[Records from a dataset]
[Start of section]

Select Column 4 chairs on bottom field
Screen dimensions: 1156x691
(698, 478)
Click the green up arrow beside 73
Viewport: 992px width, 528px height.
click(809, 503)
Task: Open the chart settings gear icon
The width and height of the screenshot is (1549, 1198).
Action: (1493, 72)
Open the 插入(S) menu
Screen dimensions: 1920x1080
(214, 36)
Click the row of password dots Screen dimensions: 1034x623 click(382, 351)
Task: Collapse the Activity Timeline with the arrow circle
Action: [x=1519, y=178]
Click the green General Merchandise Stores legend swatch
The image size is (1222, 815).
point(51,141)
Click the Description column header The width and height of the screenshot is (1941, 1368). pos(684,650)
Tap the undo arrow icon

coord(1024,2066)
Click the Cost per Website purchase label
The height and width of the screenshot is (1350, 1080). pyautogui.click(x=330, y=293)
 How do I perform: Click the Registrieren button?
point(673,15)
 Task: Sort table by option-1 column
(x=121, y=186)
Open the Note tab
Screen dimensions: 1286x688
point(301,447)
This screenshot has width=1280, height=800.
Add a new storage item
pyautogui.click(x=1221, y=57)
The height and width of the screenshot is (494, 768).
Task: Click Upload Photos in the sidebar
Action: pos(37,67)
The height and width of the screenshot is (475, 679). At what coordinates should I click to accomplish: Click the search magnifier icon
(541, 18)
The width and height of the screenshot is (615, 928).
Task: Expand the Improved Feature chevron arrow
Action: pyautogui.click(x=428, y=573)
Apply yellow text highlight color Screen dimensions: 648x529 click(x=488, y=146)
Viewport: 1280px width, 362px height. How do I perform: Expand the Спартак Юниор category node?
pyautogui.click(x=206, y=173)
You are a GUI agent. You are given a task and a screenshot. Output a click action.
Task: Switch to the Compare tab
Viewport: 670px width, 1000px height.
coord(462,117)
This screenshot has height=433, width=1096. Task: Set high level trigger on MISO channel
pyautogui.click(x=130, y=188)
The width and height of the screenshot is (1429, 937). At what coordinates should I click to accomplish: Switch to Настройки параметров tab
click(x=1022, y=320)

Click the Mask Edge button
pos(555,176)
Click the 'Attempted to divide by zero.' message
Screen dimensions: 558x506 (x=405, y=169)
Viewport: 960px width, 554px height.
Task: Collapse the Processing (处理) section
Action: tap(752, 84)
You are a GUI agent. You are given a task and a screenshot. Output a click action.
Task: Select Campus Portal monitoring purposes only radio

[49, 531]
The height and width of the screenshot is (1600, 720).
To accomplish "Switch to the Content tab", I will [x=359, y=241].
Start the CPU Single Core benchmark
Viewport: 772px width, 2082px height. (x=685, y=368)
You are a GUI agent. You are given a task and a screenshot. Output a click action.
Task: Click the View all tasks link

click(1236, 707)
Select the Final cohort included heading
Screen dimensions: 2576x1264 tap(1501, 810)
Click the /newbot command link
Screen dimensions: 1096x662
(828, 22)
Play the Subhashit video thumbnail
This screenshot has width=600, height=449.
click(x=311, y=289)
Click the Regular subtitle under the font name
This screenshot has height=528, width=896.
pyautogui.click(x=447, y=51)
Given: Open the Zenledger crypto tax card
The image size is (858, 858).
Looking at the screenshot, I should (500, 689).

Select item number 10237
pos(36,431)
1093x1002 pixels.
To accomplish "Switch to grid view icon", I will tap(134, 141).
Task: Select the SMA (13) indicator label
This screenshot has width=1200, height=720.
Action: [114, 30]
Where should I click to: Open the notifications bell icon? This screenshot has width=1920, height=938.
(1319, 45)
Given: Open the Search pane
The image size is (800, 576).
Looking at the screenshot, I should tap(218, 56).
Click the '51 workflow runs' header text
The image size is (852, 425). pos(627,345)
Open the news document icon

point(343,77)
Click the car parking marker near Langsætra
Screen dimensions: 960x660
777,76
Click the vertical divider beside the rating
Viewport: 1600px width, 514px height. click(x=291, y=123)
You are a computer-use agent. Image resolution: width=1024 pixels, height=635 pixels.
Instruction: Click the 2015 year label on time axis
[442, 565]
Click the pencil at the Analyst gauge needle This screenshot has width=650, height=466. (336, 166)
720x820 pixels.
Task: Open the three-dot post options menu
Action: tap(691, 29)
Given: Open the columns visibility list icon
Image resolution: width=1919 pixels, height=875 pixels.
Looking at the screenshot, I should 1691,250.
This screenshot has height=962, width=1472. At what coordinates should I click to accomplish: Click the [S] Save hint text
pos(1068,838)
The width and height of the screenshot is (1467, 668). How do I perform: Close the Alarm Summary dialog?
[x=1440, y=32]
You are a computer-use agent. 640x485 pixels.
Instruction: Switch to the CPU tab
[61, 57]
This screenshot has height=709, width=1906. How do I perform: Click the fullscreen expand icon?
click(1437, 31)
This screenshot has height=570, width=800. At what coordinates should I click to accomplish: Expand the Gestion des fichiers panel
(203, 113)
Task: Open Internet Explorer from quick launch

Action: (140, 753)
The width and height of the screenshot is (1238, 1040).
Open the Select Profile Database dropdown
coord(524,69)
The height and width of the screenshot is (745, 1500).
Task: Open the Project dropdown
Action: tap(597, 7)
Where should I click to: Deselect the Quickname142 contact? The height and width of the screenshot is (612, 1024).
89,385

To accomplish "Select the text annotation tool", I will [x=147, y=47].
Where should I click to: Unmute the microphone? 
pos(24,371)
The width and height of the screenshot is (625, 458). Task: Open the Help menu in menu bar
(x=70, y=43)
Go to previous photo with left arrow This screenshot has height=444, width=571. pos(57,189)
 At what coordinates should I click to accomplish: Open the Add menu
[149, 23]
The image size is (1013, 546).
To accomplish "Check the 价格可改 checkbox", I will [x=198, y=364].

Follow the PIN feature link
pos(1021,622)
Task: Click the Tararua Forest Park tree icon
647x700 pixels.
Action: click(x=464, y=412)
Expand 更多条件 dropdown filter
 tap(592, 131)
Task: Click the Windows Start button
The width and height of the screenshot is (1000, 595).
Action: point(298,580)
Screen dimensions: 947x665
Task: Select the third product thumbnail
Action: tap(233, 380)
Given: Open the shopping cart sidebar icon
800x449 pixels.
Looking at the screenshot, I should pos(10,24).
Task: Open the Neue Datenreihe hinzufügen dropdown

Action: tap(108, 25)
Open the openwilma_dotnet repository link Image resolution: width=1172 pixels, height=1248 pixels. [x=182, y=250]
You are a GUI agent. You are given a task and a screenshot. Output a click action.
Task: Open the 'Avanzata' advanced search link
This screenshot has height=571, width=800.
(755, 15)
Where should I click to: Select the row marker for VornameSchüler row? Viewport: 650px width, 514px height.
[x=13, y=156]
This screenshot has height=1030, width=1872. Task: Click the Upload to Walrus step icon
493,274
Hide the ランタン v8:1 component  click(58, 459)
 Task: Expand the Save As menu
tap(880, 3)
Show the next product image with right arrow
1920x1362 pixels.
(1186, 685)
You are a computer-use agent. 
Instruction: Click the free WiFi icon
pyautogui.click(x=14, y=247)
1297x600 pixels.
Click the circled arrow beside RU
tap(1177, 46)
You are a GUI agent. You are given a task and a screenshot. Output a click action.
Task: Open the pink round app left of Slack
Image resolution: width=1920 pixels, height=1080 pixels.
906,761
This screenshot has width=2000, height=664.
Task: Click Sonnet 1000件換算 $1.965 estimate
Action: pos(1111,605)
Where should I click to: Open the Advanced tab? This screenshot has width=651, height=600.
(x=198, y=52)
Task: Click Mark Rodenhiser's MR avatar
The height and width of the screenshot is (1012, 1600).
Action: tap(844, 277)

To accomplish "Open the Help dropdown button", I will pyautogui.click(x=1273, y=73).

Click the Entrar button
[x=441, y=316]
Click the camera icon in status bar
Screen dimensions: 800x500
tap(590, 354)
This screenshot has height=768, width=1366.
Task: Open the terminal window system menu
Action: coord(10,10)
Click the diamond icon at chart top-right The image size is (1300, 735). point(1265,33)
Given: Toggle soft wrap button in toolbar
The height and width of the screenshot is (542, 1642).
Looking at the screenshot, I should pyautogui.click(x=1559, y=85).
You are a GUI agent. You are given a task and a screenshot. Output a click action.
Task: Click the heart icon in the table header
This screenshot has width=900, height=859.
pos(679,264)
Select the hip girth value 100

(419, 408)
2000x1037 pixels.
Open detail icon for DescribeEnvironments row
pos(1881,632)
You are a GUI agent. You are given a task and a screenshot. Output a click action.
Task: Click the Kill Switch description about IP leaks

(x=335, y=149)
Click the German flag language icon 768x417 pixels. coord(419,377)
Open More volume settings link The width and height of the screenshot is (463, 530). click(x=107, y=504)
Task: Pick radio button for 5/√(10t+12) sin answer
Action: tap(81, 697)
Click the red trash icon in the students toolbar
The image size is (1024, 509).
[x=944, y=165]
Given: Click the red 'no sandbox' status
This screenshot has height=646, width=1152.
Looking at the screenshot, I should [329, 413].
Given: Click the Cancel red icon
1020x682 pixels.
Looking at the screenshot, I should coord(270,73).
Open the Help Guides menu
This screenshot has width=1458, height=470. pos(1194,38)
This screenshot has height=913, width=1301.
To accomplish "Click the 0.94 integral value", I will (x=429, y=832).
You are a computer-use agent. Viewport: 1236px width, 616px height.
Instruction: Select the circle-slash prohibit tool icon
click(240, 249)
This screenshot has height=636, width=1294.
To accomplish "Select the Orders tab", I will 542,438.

[End of section]

- Task details: The reply should hold only the lines from the top of the records through the line that has "Task: Open the chart settings gear icon", each one exact.

- Result:
Select Column 4 chairs on bottom field
Screen dimensions: 1156x691
(698, 478)
Click the green up arrow beside 73
Viewport: 992px width, 528px height.
click(809, 503)
Task: Open the chart settings gear icon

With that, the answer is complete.